Collected data entries

# # # # #

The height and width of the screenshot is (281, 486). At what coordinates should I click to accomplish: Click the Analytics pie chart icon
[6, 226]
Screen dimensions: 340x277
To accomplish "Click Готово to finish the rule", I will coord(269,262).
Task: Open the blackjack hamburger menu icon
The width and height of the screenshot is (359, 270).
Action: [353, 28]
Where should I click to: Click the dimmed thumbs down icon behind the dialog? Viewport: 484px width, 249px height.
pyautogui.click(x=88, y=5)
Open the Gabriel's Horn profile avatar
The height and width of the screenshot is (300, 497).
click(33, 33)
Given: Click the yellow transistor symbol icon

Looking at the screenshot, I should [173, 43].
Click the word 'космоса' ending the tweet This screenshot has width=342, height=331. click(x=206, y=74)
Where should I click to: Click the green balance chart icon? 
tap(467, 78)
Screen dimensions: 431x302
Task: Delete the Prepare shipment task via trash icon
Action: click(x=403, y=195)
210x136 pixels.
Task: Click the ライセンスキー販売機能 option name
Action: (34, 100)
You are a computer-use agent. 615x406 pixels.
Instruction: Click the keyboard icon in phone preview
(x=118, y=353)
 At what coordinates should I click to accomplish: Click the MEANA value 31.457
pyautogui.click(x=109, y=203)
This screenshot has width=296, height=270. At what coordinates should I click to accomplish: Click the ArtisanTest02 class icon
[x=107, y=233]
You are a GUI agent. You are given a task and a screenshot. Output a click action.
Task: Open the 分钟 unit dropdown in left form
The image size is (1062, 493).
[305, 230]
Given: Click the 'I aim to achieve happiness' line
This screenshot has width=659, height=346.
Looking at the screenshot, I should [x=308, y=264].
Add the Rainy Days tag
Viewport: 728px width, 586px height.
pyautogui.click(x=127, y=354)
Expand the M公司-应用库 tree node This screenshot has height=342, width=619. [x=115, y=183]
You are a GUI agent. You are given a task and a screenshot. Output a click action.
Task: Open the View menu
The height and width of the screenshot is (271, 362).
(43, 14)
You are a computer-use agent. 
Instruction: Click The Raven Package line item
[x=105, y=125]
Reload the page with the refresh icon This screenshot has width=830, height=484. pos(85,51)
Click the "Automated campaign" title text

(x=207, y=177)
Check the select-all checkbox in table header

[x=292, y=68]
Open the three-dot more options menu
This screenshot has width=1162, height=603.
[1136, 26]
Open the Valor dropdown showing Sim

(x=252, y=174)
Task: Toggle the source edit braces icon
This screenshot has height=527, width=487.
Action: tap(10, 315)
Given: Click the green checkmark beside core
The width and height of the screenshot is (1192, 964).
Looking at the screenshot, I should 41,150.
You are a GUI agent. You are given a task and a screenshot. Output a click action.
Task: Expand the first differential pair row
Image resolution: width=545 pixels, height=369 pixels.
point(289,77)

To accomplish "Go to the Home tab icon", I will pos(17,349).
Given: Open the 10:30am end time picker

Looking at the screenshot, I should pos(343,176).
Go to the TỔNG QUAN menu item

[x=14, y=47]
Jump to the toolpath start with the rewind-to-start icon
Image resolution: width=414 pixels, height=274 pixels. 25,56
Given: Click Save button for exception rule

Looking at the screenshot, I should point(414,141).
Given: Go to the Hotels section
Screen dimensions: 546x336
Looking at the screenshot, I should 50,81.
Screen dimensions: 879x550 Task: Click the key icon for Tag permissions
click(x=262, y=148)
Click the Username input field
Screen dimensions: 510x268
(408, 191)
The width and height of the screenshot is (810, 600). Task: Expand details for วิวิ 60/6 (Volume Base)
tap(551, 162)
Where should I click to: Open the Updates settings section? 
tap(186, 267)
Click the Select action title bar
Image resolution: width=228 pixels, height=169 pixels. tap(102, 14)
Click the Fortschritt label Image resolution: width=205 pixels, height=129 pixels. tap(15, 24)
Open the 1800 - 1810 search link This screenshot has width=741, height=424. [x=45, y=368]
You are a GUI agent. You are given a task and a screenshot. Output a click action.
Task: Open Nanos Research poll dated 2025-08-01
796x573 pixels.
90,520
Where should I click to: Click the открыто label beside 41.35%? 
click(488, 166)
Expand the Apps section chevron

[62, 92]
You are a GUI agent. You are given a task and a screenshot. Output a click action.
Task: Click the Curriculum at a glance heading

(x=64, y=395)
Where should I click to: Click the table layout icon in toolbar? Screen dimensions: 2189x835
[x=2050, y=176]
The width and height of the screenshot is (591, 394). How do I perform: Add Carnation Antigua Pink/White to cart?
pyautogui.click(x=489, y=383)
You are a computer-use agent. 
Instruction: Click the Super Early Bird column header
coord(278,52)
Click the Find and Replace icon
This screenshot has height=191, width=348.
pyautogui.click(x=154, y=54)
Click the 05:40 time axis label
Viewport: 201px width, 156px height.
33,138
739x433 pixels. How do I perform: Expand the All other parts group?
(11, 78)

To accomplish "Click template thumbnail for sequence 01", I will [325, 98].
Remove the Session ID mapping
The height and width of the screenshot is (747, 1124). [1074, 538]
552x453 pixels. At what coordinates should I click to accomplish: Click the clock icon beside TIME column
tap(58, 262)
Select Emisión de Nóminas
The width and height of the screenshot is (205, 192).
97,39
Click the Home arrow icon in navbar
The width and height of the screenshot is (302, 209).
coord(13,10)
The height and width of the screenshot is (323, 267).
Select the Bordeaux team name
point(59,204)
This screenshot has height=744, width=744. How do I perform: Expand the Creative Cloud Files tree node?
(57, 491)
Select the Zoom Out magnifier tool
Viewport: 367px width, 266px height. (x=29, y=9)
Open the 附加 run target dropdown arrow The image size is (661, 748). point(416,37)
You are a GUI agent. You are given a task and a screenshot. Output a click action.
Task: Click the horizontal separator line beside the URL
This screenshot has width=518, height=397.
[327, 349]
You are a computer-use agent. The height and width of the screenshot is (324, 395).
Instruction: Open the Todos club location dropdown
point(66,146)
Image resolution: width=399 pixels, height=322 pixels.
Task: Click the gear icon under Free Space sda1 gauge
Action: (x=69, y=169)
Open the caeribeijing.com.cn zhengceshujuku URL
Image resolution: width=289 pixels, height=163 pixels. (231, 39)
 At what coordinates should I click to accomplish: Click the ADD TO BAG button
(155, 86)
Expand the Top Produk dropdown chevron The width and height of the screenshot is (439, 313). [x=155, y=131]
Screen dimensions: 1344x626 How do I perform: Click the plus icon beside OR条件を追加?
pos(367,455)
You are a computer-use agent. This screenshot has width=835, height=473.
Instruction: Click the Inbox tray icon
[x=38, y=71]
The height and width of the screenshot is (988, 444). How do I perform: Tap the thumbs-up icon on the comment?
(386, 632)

# # # # #

▶ **REQUIREMENT**
Return all of the data above, keeping every line exactly as it appears.

▶ **SOLUTION TO THIS EXERCISE**
The height and width of the screenshot is (281, 486). At what coordinates should I click to accomplish: Click the Analytics pie chart icon
[6, 226]
Screen dimensions: 340x277
To accomplish "Click Готово to finish the rule", I will coord(269,262).
Task: Open the blackjack hamburger menu icon
The width and height of the screenshot is (359, 270).
Action: [353, 28]
Where should I click to: Click the dimmed thumbs down icon behind the dialog? Viewport: 484px width, 249px height.
pyautogui.click(x=88, y=5)
Open the Gabriel's Horn profile avatar
The height and width of the screenshot is (300, 497).
click(33, 33)
Given: Click the yellow transistor symbol icon

Looking at the screenshot, I should [173, 43].
Click the word 'космоса' ending the tweet This screenshot has width=342, height=331. click(x=206, y=74)
Where should I click to: Click the green balance chart icon? 
tap(467, 78)
Screen dimensions: 431x302
Task: Delete the Prepare shipment task via trash icon
Action: click(x=403, y=195)
210x136 pixels.
Task: Click the ライセンスキー販売機能 option name
Action: (34, 100)
You are a computer-use agent. 615x406 pixels.
Instruction: Click the keyboard icon in phone preview
(x=118, y=353)
 At what coordinates should I click to accomplish: Click the MEANA value 31.457
pyautogui.click(x=109, y=203)
This screenshot has width=296, height=270. At what coordinates should I click to accomplish: Click the ArtisanTest02 class icon
[x=107, y=233]
You are a GUI agent. You are given a task and a screenshot. Output a click action.
Task: Open the 分钟 unit dropdown in left form
The image size is (1062, 493).
[305, 230]
Given: Click the 'I aim to achieve happiness' line
This screenshot has width=659, height=346.
Looking at the screenshot, I should [x=308, y=264].
Add the Rainy Days tag
Viewport: 728px width, 586px height.
pyautogui.click(x=127, y=354)
Expand the M公司-应用库 tree node This screenshot has height=342, width=619. [x=115, y=183]
You are a GUI agent. You are given a task and a screenshot. Output a click action.
Task: Open the View menu
The height and width of the screenshot is (271, 362).
(43, 14)
You are a computer-use agent. 
Instruction: Click The Raven Package line item
[x=105, y=125]
Reload the page with the refresh icon This screenshot has width=830, height=484. pos(85,51)
Click the "Automated campaign" title text

(x=207, y=177)
Check the select-all checkbox in table header

[x=292, y=68]
Open the three-dot more options menu
This screenshot has width=1162, height=603.
[1136, 26]
Open the Valor dropdown showing Sim

(x=252, y=174)
Task: Toggle the source edit braces icon
This screenshot has height=527, width=487.
Action: tap(10, 315)
Given: Click the green checkmark beside core
The width and height of the screenshot is (1192, 964).
Looking at the screenshot, I should 41,150.
You are a GUI agent. You are given a task and a screenshot. Output a click action.
Task: Expand the first differential pair row
Image resolution: width=545 pixels, height=369 pixels.
point(289,77)

To accomplish "Go to the Home tab icon", I will pos(17,349).
Given: Open the 10:30am end time picker

Looking at the screenshot, I should pos(343,176).
Go to the TỔNG QUAN menu item

[x=14, y=47]
Jump to the toolpath start with the rewind-to-start icon
Image resolution: width=414 pixels, height=274 pixels. 25,56
Given: Click Save button for exception rule

Looking at the screenshot, I should point(414,141).
Given: Go to the Hotels section
Screen dimensions: 546x336
Looking at the screenshot, I should 50,81.
Screen dimensions: 879x550 Task: Click the key icon for Tag permissions
click(x=262, y=148)
Click the Username input field
Screen dimensions: 510x268
(408, 191)
The width and height of the screenshot is (810, 600). Task: Expand details for วิวิ 60/6 (Volume Base)
tap(551, 162)
Where should I click to: Open the Updates settings section? 
tap(186, 267)
Click the Select action title bar
Image resolution: width=228 pixels, height=169 pixels. tap(102, 14)
Click the Fortschritt label Image resolution: width=205 pixels, height=129 pixels. tap(15, 24)
Open the 1800 - 1810 search link This screenshot has width=741, height=424. [x=45, y=368]
You are a GUI agent. You are given a task and a screenshot. Output a click action.
Task: Open Nanos Research poll dated 2025-08-01
796x573 pixels.
90,520
Where should I click to: Click the открыто label beside 41.35%? 
click(488, 166)
Expand the Apps section chevron

[62, 92]
You are a GUI agent. You are given a task and a screenshot. Output a click action.
Task: Click the Curriculum at a glance heading

(x=64, y=395)
Where should I click to: Click the table layout icon in toolbar? Screen dimensions: 2189x835
[x=2050, y=176]
The width and height of the screenshot is (591, 394). How do I perform: Add Carnation Antigua Pink/White to cart?
pyautogui.click(x=489, y=383)
You are a computer-use agent. 
Instruction: Click the Super Early Bird column header
coord(278,52)
Click the Find and Replace icon
This screenshot has height=191, width=348.
pyautogui.click(x=154, y=54)
Click the 05:40 time axis label
Viewport: 201px width, 156px height.
33,138
739x433 pixels. How do I perform: Expand the All other parts group?
(11, 78)

To accomplish "Click template thumbnail for sequence 01", I will [325, 98].
Remove the Session ID mapping
The height and width of the screenshot is (747, 1124). [1074, 538]
552x453 pixels. At what coordinates should I click to accomplish: Click the clock icon beside TIME column
tap(58, 262)
Select Emisión de Nóminas
The width and height of the screenshot is (205, 192).
97,39
Click the Home arrow icon in navbar
The width and height of the screenshot is (302, 209).
coord(13,10)
The height and width of the screenshot is (323, 267).
Select the Bordeaux team name
point(59,204)
This screenshot has height=744, width=744. How do I perform: Expand the Creative Cloud Files tree node?
(57, 491)
Select the Zoom Out magnifier tool
Viewport: 367px width, 266px height. (x=29, y=9)
Open the 附加 run target dropdown arrow The image size is (661, 748). point(416,37)
You are a GUI agent. You are given a task and a screenshot. Output a click action.
Task: Click the horizontal separator line beside the URL
This screenshot has width=518, height=397.
[327, 349]
You are a computer-use agent. The height and width of the screenshot is (324, 395).
Instruction: Open the Todos club location dropdown
point(66,146)
Image resolution: width=399 pixels, height=322 pixels.
Task: Click the gear icon under Free Space sda1 gauge
Action: (x=69, y=169)
Open the caeribeijing.com.cn zhengceshujuku URL
Image resolution: width=289 pixels, height=163 pixels. (231, 39)
 At what coordinates should I click to accomplish: Click the ADD TO BAG button
(155, 86)
Expand the Top Produk dropdown chevron The width and height of the screenshot is (439, 313). [x=155, y=131]
Screen dimensions: 1344x626 How do I perform: Click the plus icon beside OR条件を追加?
pos(367,455)
You are a computer-use agent. This screenshot has width=835, height=473.
Instruction: Click the Inbox tray icon
[x=38, y=71]
The height and width of the screenshot is (988, 444). How do I perform: Tap the thumbs-up icon on the comment?
(386, 632)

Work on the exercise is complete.